Author: Khaider Abu Bakar Publisher: ISBN: Category : Heat Languages : en Pages : 74
Book Description
Cooling system using jet impingement is already widely used in industries nowadays. There were various approaches that have been investigated in order to produce more efficient jet impingement cooling system. This thesis is study about the effect of the nozzle angle on jet impingement in order to identify the relationship in heat transfer. Besides, investigation on spacing distance between nozzle's edge to the impingement surface and Reynolds number at certain angle also identified in this study.

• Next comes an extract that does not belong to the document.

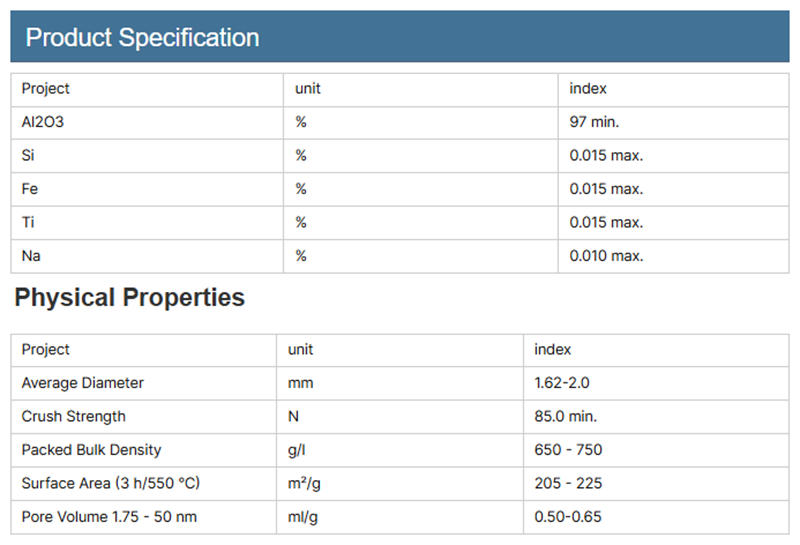
Task: Click the Na row label
Action: tap(31, 256)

Those studies are needed parallel to the current researchers endeavor for future development of cooling system in global industries. The experiment were perform by vary 3 major parameters such as angle of the nozzle (30°, 45°, 60°, and 90°), distance between nozzle's edge to the impinge surface (H/d= 2, 4, 6, and 8) and also Reynolds number (Re= 2300, 1960,930 and 500).The heat source are heated at 100 0C and cooled down by the flow of air from the nozzle. The heat source temperature after cooling are measured and collected. The result discovers about the relationship nozzle angle for jet impingement cooling system which is heat transfer are more efficient when the angle of nozzle approaching to the normal line as the Nusselt Number are more higher at 90° in range 31.5 w/m2K of heat transfer coefficient compare to the lower angles of the nozzle. Furthermore, higher Reynolds number and close range of distance between nozzle's edges to impingement surface will also gives high Nusselt number which means both also effective cooling effects for the systems.